━━ Given records
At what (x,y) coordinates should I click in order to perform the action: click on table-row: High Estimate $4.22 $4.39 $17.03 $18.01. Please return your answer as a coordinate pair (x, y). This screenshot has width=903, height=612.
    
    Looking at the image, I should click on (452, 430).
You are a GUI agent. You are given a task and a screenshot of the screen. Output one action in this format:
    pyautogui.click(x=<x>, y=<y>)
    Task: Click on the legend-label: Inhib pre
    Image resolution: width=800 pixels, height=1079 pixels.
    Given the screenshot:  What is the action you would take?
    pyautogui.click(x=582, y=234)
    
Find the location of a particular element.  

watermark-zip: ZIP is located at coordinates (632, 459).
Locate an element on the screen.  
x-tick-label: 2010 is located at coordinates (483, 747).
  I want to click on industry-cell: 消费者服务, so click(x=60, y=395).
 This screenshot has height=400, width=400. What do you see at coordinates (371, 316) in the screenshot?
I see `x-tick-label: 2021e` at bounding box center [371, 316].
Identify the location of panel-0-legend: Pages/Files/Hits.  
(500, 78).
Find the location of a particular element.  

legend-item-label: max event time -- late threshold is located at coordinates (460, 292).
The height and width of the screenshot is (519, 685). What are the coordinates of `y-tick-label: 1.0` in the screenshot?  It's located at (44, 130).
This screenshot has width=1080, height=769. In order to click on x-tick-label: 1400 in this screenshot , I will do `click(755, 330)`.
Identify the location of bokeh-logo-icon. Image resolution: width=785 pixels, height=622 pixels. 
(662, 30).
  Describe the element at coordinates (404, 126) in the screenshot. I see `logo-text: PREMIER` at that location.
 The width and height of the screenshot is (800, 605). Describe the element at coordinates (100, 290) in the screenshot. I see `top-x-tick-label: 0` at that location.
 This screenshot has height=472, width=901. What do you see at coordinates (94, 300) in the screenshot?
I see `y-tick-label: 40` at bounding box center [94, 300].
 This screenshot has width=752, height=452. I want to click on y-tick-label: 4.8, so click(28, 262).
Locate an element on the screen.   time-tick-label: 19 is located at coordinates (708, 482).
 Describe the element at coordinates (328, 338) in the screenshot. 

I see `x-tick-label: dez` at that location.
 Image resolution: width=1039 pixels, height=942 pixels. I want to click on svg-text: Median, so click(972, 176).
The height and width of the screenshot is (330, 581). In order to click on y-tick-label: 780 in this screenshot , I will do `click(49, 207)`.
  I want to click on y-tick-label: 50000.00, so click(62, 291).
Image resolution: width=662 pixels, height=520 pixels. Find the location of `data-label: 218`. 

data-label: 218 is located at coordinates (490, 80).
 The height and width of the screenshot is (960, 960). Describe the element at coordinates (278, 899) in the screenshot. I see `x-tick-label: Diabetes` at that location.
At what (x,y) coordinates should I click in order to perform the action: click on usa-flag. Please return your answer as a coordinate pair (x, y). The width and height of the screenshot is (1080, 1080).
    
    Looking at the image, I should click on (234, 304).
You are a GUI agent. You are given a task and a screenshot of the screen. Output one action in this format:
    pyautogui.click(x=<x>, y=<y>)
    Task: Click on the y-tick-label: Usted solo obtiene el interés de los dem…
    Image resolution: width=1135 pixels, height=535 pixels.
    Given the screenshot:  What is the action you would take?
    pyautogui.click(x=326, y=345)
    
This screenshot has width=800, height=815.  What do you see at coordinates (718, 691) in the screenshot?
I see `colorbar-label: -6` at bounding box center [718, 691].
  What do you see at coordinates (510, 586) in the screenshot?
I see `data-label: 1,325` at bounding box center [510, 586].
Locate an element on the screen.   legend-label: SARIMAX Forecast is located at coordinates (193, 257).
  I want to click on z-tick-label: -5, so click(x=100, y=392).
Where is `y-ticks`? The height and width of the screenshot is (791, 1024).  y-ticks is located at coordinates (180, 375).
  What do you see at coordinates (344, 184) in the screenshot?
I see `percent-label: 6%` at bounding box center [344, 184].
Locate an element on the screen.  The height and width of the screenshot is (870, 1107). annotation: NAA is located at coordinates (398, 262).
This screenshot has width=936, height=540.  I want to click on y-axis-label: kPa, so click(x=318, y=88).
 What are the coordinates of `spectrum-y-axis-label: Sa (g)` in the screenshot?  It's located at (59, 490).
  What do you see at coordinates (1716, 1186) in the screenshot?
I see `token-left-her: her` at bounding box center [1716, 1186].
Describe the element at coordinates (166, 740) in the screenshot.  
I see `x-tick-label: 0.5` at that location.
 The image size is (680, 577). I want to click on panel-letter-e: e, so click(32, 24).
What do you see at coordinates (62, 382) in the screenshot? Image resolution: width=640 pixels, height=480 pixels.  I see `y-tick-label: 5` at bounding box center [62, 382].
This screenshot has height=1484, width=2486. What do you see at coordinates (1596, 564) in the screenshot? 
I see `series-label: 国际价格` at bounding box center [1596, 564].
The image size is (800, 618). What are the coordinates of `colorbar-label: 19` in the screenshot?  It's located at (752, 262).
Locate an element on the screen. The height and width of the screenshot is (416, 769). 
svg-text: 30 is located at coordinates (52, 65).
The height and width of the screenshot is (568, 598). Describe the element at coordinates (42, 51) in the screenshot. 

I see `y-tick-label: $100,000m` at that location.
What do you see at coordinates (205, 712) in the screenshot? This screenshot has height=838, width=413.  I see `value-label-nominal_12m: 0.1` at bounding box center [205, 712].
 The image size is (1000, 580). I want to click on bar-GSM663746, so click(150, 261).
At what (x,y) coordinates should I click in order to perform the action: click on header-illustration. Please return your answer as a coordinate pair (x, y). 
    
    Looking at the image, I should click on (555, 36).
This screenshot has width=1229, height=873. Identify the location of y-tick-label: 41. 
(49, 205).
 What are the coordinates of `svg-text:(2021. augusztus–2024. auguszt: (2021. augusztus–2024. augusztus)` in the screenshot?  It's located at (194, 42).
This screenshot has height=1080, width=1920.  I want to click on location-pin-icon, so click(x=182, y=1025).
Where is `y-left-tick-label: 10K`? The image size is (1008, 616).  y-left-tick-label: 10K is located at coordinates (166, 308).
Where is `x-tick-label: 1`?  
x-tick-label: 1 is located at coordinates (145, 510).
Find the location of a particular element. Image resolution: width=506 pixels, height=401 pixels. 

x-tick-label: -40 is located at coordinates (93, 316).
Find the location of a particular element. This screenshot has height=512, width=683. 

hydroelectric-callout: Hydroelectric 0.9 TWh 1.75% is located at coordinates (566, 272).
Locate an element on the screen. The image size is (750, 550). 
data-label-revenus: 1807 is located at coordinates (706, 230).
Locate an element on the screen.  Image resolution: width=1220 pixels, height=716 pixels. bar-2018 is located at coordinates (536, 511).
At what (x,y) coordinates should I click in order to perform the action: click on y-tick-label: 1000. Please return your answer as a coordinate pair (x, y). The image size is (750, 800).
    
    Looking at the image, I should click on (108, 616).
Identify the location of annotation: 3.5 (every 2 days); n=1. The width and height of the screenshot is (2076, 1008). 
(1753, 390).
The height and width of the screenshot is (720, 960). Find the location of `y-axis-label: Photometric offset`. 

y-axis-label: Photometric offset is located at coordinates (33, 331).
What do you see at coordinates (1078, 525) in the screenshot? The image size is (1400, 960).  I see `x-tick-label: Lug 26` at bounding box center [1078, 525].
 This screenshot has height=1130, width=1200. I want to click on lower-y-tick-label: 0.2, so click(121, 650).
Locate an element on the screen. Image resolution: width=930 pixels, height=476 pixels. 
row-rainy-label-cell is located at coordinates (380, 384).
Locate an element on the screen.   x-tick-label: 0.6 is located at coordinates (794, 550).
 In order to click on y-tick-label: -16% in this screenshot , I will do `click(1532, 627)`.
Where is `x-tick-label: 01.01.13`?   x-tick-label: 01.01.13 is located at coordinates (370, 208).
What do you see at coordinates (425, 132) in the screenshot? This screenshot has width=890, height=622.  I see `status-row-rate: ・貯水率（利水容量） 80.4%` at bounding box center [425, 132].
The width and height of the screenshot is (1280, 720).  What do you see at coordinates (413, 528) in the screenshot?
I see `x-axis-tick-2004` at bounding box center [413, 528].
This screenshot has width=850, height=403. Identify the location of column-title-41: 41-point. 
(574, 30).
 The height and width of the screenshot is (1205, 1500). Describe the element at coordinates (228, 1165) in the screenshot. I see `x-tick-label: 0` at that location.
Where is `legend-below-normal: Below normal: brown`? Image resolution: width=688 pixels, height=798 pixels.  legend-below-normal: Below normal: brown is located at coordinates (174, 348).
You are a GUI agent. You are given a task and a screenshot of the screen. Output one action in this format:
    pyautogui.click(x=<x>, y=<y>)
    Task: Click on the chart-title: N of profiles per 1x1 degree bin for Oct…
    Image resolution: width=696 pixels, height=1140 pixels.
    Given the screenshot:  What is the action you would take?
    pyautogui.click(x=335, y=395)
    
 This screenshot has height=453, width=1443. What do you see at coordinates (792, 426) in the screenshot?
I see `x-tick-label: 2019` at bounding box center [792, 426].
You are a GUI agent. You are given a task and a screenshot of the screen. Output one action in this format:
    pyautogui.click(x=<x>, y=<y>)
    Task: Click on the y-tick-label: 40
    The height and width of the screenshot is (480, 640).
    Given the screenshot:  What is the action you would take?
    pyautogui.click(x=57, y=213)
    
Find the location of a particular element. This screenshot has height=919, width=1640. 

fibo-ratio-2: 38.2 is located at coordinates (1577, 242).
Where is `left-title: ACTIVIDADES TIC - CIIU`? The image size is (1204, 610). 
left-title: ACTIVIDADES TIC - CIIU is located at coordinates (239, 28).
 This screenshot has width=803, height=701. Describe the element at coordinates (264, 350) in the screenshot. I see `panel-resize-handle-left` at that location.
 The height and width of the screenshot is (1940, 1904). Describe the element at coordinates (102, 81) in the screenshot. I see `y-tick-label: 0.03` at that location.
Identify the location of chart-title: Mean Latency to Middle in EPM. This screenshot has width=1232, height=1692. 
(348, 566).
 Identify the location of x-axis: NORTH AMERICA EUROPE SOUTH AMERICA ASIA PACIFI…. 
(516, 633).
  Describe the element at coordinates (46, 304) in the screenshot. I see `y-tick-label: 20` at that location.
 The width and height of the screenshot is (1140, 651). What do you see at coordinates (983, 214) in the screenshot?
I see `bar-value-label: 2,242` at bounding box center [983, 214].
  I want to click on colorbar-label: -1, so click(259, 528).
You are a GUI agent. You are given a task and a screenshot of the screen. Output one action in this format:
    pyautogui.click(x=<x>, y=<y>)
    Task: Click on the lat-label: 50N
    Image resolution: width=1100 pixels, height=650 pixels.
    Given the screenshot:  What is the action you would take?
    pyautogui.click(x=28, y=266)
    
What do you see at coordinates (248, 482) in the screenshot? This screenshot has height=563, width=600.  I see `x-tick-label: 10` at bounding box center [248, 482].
━━━━
*What you need to do:* Starting at the first line and ending at the line containing "Looking at the image, I should click on (452, 430).", write the lines out again with "High Estimate" changed to "Low Estimate" and nothing else altered.

*Response area:*
At what (x,y) coordinates should I click in order to perform the action: click on table-row: Low Estimate $4.22 $4.39 $17.03 $18.01. Please return your answer as a coordinate pair (x, y). This screenshot has width=903, height=612.
    
    Looking at the image, I should click on (452, 430).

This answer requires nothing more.